Render every line of the material below as a Markdown table with two columns, Row and Line, numbering the rows and omitting blank lines.
───── RECORDS SUPPLIED
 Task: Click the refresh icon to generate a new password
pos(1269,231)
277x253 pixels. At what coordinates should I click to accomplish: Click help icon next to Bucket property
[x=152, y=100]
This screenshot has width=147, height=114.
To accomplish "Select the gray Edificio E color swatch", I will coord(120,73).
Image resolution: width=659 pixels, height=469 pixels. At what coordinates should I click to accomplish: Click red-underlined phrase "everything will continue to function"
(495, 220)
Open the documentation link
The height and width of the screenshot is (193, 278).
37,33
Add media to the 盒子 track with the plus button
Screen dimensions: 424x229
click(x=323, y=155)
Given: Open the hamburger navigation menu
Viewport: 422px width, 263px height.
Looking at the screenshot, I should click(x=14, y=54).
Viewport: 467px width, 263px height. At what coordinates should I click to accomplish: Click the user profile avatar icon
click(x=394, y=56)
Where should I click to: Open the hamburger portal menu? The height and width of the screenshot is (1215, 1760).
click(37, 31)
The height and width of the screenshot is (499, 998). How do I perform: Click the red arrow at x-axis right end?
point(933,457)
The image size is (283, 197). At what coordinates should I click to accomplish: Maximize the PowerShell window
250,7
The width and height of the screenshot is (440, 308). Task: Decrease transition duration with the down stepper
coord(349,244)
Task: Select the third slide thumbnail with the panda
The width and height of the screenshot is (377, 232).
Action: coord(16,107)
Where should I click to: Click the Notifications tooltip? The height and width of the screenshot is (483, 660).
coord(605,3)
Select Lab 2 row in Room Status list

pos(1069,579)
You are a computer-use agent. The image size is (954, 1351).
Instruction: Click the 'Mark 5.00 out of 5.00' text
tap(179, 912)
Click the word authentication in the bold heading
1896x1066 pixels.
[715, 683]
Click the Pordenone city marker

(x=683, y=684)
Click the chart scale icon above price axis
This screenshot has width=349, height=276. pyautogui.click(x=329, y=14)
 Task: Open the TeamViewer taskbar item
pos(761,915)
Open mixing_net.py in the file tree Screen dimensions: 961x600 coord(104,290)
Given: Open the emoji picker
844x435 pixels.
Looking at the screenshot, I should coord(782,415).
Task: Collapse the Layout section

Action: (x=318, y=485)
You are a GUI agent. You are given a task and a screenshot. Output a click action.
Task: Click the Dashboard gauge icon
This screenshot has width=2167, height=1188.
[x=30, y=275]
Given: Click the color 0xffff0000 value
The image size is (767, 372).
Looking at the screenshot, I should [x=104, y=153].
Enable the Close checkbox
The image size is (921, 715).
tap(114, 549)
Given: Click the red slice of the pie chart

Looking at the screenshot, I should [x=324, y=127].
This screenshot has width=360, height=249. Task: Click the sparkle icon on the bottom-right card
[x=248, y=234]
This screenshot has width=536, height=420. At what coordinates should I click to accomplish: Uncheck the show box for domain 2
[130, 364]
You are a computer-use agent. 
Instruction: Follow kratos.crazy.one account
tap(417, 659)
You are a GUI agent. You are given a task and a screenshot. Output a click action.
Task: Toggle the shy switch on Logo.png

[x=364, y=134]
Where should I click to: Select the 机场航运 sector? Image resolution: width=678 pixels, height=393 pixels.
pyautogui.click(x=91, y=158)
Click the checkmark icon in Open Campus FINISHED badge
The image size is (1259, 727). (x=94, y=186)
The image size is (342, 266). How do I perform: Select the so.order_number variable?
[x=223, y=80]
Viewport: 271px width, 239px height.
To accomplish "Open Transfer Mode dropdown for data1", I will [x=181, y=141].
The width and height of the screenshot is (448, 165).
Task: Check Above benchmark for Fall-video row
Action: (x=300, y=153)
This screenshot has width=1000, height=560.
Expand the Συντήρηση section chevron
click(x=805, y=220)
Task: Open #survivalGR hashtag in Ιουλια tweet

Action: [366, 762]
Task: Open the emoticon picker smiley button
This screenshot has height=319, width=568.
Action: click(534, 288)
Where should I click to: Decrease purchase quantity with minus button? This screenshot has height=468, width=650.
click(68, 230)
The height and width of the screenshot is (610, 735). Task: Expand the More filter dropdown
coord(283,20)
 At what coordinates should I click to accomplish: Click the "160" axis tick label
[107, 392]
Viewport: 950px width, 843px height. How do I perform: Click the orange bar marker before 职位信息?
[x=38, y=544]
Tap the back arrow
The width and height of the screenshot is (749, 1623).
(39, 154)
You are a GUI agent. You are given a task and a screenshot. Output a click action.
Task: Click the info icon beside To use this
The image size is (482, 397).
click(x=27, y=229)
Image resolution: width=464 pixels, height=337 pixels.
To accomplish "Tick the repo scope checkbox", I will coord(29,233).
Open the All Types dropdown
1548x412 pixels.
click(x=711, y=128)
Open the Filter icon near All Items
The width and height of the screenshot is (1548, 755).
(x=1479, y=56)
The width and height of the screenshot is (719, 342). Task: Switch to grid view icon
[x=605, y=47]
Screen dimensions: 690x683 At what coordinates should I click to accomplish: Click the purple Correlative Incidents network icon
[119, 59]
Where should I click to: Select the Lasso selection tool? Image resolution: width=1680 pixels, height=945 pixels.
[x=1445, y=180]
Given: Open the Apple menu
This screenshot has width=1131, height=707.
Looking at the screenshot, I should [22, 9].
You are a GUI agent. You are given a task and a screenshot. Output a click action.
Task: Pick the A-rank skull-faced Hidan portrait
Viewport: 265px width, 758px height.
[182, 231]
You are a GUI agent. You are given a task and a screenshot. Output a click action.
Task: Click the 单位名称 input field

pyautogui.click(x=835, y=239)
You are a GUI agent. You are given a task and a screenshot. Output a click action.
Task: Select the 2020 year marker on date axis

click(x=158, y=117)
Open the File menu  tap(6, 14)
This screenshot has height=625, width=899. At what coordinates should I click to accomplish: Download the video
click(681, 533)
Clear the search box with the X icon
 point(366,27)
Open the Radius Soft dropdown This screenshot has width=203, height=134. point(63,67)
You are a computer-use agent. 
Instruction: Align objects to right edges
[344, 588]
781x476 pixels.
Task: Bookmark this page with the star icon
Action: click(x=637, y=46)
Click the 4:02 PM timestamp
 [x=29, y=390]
──────────
### WRITTEN SOLUTION
| Row | Line |
|---|---|
| 1 |  Task: Click the refresh icon to generate a new password |
| 2 | pos(1269,231) |
| 3 | 277x253 pixels. At what coordinates should I click to accomplish: Click help icon next to Bucket property |
| 4 | [x=152, y=100] |
| 5 | This screenshot has width=147, height=114. |
| 6 | To accomplish "Select the gray Edificio E color swatch", I will coord(120,73). |
| 7 | Image resolution: width=659 pixels, height=469 pixels. At what coordinates should I click to accomplish: Click red-underlined phrase "everything will continue to function" |
| 8 | (495, 220) |
| 9 | Open the documentation link |
| 10 | The height and width of the screenshot is (193, 278). |
| 11 | 37,33 |
| 12 | Add media to the 盒子 track with the plus button |
| 13 | Screen dimensions: 424x229 |
| 14 | click(x=323, y=155) |
| 15 | Given: Open the hamburger navigation menu |
| 16 | Viewport: 422px width, 263px height. |
| 17 | Looking at the screenshot, I should click(x=14, y=54). |
| 18 | Viewport: 467px width, 263px height. At what coordinates should I click to accomplish: Click the user profile avatar icon |
| 19 | click(x=394, y=56) |
| 20 | Where should I click to: Open the hamburger portal menu? The height and width of the screenshot is (1215, 1760). |
| 21 | click(37, 31) |
| 22 | The height and width of the screenshot is (499, 998). How do I perform: Click the red arrow at x-axis right end? |
| 23 | point(933,457) |
| 24 | The image size is (283, 197). At what coordinates should I click to accomplish: Maximize the PowerShell window |
| 25 | 250,7 |
| 26 | The width and height of the screenshot is (440, 308). Task: Decrease transition duration with the down stepper |
| 27 | coord(349,244) |
| 28 | Task: Select the third slide thumbnail with the panda |
| 29 | The width and height of the screenshot is (377, 232). |
| 30 | Action: coord(16,107) |
| 31 | Where should I click to: Click the Notifications tooltip? The height and width of the screenshot is (483, 660). |
| 32 | coord(605,3) |
| 33 | Select Lab 2 row in Room Status list |
| 34 | pos(1069,579) |
| 35 | You are a computer-use agent. The image size is (954, 1351). |
| 36 | Instruction: Click the 'Mark 5.00 out of 5.00' text |
| 37 | tap(179, 912) |
| 38 | Click the word authentication in the bold heading |
| 39 | 1896x1066 pixels. |
| 40 | [715, 683] |
| 41 | Click the Pordenone city marker |
| 42 | (x=683, y=684) |
| 43 | Click the chart scale icon above price axis |
| 44 | This screenshot has width=349, height=276. pyautogui.click(x=329, y=14) |
| 45 |  Task: Open the TeamViewer taskbar item |
| 46 | pos(761,915) |
| 47 | Open mixing_net.py in the file tree Screen dimensions: 961x600 coord(104,290) |
| 48 | Given: Open the emoji picker |
| 49 | 844x435 pixels. |
| 50 | Looking at the screenshot, I should coord(782,415). |
| 51 | Task: Collapse the Layout section |
| 52 | Action: (x=318, y=485) |
| 53 | You are a GUI agent. You are given a task and a screenshot. Output a click action. |
| 54 | Task: Click the Dashboard gauge icon |
| 55 | This screenshot has width=2167, height=1188. |
| 56 | [x=30, y=275] |
| 57 | Given: Click the color 0xffff0000 value |
| 58 | The image size is (767, 372). |
| 59 | Looking at the screenshot, I should [x=104, y=153]. |
| 60 | Enable the Close checkbox |
| 61 | The image size is (921, 715). |
| 62 | tap(114, 549) |
| 63 | Given: Click the red slice of the pie chart |
| 64 | Looking at the screenshot, I should [x=324, y=127]. |
| 65 | This screenshot has width=360, height=249. Task: Click the sparkle icon on the bottom-right card |
| 66 | [x=248, y=234] |
| 67 | This screenshot has width=536, height=420. At what coordinates should I click to accomplish: Uncheck the show box for domain 2 |
| 68 | [130, 364] |
| 69 | You are a computer-use agent.  |
| 70 | Instruction: Follow kratos.crazy.one account |
| 71 | tap(417, 659) |
| 72 | You are a GUI agent. You are given a task and a screenshot. Output a click action. |
| 73 | Task: Toggle the shy switch on Logo.png |
| 74 | [x=364, y=134] |
| 75 | Where should I click to: Select the 机场航运 sector? Image resolution: width=678 pixels, height=393 pixels. |
| 76 | pyautogui.click(x=91, y=158) |
| 77 | Click the checkmark icon in Open Campus FINISHED badge |
| 78 | The image size is (1259, 727). (x=94, y=186) |
| 79 | The image size is (342, 266). How do I perform: Select the so.order_number variable? |
| 80 | [x=223, y=80] |
| 81 | Viewport: 271px width, 239px height. |
| 82 | To accomplish "Open Transfer Mode dropdown for data1", I will [x=181, y=141]. |
| 83 | The width and height of the screenshot is (448, 165). |
| 84 | Task: Check Above benchmark for Fall-video row |
| 85 | Action: (x=300, y=153) |
| 86 | This screenshot has width=1000, height=560. |
| 87 | Expand the Συντήρηση section chevron |
| 88 | click(x=805, y=220) |
| 89 | Task: Open #survivalGR hashtag in Ιουλια tweet |
| 90 | Action: [366, 762] |
| 91 | Task: Open the emoticon picker smiley button |
| 92 | This screenshot has height=319, width=568. |
| 93 | Action: click(534, 288) |
| 94 | Where should I click to: Decrease purchase quantity with minus button? This screenshot has height=468, width=650. |
| 95 | click(68, 230) |
| 96 | The height and width of the screenshot is (610, 735). Task: Expand the More filter dropdown |
| 97 | coord(283,20) |
| 98 |  At what coordinates should I click to accomplish: Click the "160" axis tick label |
| 99 | [107, 392] |
| 100 | Viewport: 950px width, 843px height. How do I perform: Click the orange bar marker before 职位信息? |
| 101 | [x=38, y=544] |
| 102 | Tap the back arrow |
| 103 | The width and height of the screenshot is (749, 1623). |
| 104 | (39, 154) |
| 105 | You are a GUI agent. You are given a task and a screenshot. Output a click action. |
| 106 | Task: Click the info icon beside To use this |
| 107 | The image size is (482, 397). |
| 108 | click(x=27, y=229) |
| 109 | Image resolution: width=464 pixels, height=337 pixels. |
| 110 | To accomplish "Tick the repo scope checkbox", I will coord(29,233). |
| 111 | Open the All Types dropdown |
| 112 | 1548x412 pixels. |
| 113 | click(x=711, y=128) |
| 114 | Open the Filter icon near All Items |
| 115 | The width and height of the screenshot is (1548, 755). |
| 116 | (x=1479, y=56) |
| 117 | The width and height of the screenshot is (719, 342). Task: Switch to grid view icon |
| 118 | [x=605, y=47] |
| 119 | Screen dimensions: 690x683 At what coordinates should I click to accomplish: Click the purple Correlative Incidents network icon |
| 120 | [119, 59] |
| 121 | Where should I click to: Select the Lasso selection tool? Image resolution: width=1680 pixels, height=945 pixels. |
| 122 | [x=1445, y=180] |
| 123 | Given: Open the Apple menu |
| 124 | This screenshot has width=1131, height=707. |
| 125 | Looking at the screenshot, I should [22, 9]. |
| 126 | You are a GUI agent. You are given a task and a screenshot. Output a click action. |
| 127 | Task: Pick the A-rank skull-faced Hidan portrait |
| 128 | Viewport: 265px width, 758px height. |
| 129 | [182, 231] |
| 130 | You are a GUI agent. You are given a task and a screenshot. Output a click action. |
| 131 | Task: Click the 单位名称 input field |
| 132 | pyautogui.click(x=835, y=239) |
| 133 | You are a GUI agent. You are given a task and a screenshot. Output a click action. |
| 134 | Task: Select the 2020 year marker on date axis |
| 135 | click(x=158, y=117) |
| 136 | Open the File menu  tap(6, 14) |
| 137 | This screenshot has height=625, width=899. At what coordinates should I click to accomplish: Download the video |
| 138 | click(681, 533) |
| 139 | Clear the search box with the X icon |
| 140 |  point(366,27) |
| 141 | Open the Radius Soft dropdown This screenshot has width=203, height=134. point(63,67) |
| 142 | You are a computer-use agent.  |
| 143 | Instruction: Align objects to right edges |
| 144 | [344, 588] |
| 145 | 781x476 pixels. |
| 146 | Task: Bookmark this page with the star icon |
| 147 | Action: click(x=637, y=46) |
| 148 | Click the 4:02 PM timestamp |
| 149 |  [x=29, y=390] |